** Requirement **
The reply to the records below should contain exactly the lines from the line with "Where should I click to: Expand" through the line with "Task: Open the Zoom percentage dropdown", and nothing besides.

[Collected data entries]

- - - -

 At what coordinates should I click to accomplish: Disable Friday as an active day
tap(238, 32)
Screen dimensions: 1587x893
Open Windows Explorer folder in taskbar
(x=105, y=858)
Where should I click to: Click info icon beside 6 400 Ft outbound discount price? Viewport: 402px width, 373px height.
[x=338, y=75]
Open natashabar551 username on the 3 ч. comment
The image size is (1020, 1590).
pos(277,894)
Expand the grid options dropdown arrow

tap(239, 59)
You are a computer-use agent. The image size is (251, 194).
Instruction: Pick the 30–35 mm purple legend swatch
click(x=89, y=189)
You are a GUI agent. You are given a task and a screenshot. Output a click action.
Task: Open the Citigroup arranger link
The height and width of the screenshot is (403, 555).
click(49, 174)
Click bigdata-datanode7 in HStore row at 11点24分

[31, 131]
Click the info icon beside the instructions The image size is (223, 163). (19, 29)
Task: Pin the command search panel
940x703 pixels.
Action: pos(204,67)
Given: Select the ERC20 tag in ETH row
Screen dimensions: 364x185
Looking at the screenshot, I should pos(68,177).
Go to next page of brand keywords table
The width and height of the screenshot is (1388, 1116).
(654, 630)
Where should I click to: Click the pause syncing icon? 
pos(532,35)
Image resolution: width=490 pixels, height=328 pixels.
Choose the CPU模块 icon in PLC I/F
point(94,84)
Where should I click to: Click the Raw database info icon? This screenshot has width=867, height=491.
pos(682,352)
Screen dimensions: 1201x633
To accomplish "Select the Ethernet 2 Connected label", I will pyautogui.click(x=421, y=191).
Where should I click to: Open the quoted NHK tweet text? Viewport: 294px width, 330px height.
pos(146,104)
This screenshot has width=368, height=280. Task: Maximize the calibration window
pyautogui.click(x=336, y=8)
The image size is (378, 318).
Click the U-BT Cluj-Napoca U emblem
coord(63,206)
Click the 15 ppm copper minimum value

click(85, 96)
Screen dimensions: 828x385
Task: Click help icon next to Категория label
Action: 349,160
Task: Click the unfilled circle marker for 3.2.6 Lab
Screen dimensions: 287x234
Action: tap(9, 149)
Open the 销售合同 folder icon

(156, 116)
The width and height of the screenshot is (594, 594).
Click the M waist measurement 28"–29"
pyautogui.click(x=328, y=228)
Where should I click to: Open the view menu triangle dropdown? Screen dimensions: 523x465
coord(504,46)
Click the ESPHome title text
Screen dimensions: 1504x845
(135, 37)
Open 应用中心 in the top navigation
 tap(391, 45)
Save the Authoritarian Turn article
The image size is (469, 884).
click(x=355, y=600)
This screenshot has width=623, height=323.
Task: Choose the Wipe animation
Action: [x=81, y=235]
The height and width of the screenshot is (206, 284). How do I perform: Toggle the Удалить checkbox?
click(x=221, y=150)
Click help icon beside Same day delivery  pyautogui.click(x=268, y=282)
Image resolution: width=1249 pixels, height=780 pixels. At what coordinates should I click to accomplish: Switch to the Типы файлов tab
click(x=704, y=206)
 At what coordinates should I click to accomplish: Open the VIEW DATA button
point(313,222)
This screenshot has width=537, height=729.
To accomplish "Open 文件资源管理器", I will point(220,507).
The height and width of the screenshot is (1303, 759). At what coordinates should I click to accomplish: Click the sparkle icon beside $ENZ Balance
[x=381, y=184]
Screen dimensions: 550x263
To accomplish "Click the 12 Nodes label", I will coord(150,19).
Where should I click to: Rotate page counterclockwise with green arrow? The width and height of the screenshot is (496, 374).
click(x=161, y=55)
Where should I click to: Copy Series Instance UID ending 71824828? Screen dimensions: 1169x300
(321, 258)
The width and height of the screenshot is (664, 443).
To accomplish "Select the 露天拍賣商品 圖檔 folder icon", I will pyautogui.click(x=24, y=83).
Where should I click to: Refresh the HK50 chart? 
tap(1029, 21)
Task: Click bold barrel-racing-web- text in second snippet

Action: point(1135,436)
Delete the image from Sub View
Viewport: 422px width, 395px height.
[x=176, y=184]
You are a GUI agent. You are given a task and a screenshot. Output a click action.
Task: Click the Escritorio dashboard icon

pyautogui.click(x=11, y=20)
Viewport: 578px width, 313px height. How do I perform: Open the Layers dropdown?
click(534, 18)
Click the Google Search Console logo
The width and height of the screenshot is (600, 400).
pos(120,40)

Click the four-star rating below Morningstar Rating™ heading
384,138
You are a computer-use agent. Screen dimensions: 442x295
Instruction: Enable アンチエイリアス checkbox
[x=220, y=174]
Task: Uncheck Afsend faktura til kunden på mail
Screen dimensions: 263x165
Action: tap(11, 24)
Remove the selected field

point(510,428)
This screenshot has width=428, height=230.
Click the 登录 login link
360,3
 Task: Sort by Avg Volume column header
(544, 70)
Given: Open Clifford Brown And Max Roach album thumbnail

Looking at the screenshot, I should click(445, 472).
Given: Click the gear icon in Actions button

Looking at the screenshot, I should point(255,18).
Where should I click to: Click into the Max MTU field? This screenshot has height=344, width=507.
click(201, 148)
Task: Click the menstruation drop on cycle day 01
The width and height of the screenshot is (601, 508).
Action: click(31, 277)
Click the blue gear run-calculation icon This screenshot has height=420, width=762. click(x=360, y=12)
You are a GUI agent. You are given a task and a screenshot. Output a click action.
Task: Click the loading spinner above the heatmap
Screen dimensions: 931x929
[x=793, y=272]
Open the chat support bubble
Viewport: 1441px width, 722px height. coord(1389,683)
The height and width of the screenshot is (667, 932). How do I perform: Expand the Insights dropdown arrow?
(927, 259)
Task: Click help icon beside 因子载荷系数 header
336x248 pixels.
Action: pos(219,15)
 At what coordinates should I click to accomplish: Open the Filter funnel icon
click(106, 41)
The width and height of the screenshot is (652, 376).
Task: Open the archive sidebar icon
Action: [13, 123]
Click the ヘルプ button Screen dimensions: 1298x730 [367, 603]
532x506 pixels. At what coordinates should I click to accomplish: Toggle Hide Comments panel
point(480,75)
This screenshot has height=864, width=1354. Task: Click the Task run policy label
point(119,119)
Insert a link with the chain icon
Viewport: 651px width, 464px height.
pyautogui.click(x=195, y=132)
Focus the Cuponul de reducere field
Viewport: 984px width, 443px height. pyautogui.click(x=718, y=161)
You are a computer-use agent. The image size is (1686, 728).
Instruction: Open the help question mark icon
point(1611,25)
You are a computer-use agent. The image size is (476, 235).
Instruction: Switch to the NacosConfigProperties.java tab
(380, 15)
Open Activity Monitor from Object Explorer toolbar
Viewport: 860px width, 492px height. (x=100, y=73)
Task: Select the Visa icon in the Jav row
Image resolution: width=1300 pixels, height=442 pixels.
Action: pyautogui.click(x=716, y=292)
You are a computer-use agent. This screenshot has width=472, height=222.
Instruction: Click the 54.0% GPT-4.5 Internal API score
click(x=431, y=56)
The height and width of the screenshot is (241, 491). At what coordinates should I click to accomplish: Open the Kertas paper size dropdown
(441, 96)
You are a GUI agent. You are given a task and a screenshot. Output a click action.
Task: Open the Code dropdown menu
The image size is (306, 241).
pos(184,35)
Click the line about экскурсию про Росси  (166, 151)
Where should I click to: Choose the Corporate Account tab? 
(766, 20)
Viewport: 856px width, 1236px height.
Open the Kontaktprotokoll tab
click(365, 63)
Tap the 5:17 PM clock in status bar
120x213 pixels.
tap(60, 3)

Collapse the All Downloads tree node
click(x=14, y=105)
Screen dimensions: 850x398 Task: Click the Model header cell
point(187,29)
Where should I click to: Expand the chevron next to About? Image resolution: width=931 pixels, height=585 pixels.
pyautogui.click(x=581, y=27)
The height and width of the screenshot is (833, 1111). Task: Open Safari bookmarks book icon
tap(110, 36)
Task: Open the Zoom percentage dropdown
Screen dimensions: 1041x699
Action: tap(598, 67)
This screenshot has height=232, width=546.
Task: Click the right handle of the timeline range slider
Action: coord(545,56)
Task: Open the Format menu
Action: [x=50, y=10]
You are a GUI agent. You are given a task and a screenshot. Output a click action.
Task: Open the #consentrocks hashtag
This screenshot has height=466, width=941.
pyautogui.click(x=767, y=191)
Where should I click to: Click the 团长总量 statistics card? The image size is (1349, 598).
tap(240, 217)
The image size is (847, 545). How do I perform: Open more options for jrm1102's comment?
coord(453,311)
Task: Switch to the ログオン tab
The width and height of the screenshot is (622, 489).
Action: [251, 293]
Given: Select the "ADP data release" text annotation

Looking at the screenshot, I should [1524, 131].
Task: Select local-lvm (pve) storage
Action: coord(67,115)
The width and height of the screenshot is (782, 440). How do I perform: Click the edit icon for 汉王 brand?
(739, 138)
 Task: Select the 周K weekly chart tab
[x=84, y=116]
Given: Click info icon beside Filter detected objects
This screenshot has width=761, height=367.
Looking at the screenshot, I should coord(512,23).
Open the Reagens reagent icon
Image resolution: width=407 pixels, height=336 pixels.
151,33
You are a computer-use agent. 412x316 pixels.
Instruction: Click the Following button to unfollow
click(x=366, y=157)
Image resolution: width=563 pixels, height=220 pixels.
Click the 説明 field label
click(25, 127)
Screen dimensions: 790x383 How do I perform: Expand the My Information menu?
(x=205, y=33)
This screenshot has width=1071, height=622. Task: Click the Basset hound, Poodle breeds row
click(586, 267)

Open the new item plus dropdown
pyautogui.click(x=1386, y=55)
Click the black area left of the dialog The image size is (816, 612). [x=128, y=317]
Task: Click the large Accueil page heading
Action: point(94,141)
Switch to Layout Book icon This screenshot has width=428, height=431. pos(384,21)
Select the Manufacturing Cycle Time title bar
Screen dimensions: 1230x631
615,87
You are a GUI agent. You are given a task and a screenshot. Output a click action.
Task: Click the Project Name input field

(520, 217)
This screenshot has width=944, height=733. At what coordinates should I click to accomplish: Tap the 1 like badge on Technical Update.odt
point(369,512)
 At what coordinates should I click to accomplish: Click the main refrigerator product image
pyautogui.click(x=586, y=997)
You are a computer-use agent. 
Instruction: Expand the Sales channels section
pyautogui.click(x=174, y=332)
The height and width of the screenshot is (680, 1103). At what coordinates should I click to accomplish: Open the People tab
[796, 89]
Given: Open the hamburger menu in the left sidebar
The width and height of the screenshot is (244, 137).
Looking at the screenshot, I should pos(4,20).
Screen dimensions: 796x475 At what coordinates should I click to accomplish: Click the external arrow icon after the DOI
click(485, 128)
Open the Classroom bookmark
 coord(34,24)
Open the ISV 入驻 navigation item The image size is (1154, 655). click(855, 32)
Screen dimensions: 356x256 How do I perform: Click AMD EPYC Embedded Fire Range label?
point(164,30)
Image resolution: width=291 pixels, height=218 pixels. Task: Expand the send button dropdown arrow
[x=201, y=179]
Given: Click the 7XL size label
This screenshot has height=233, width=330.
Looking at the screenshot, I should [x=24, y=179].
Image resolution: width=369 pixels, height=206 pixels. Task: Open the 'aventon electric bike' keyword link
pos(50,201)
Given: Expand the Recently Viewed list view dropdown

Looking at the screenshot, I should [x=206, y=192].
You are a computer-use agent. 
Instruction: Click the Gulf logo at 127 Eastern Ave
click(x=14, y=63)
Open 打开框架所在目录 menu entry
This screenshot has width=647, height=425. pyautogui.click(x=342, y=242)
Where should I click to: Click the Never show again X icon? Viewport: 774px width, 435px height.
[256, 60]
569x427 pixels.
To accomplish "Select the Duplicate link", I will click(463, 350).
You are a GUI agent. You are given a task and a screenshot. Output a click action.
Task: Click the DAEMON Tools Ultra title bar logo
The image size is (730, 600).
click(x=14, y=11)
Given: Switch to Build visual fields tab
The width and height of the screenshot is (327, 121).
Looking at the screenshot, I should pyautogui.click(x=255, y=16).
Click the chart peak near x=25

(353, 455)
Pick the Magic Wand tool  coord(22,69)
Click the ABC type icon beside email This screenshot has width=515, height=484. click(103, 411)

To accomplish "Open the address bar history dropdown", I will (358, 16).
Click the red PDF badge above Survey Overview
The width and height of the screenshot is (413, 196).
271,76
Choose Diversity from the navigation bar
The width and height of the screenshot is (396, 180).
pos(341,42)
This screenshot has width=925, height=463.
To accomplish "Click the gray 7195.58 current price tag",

- - - -

** Written response **
Where should I click to: Expand the chevron next to About? Image resolution: width=931 pixels, height=585 pixels.
pyautogui.click(x=581, y=27)
The height and width of the screenshot is (833, 1111). Task: Open Safari bookmarks book icon
tap(110, 36)
Task: Open the Zoom percentage dropdown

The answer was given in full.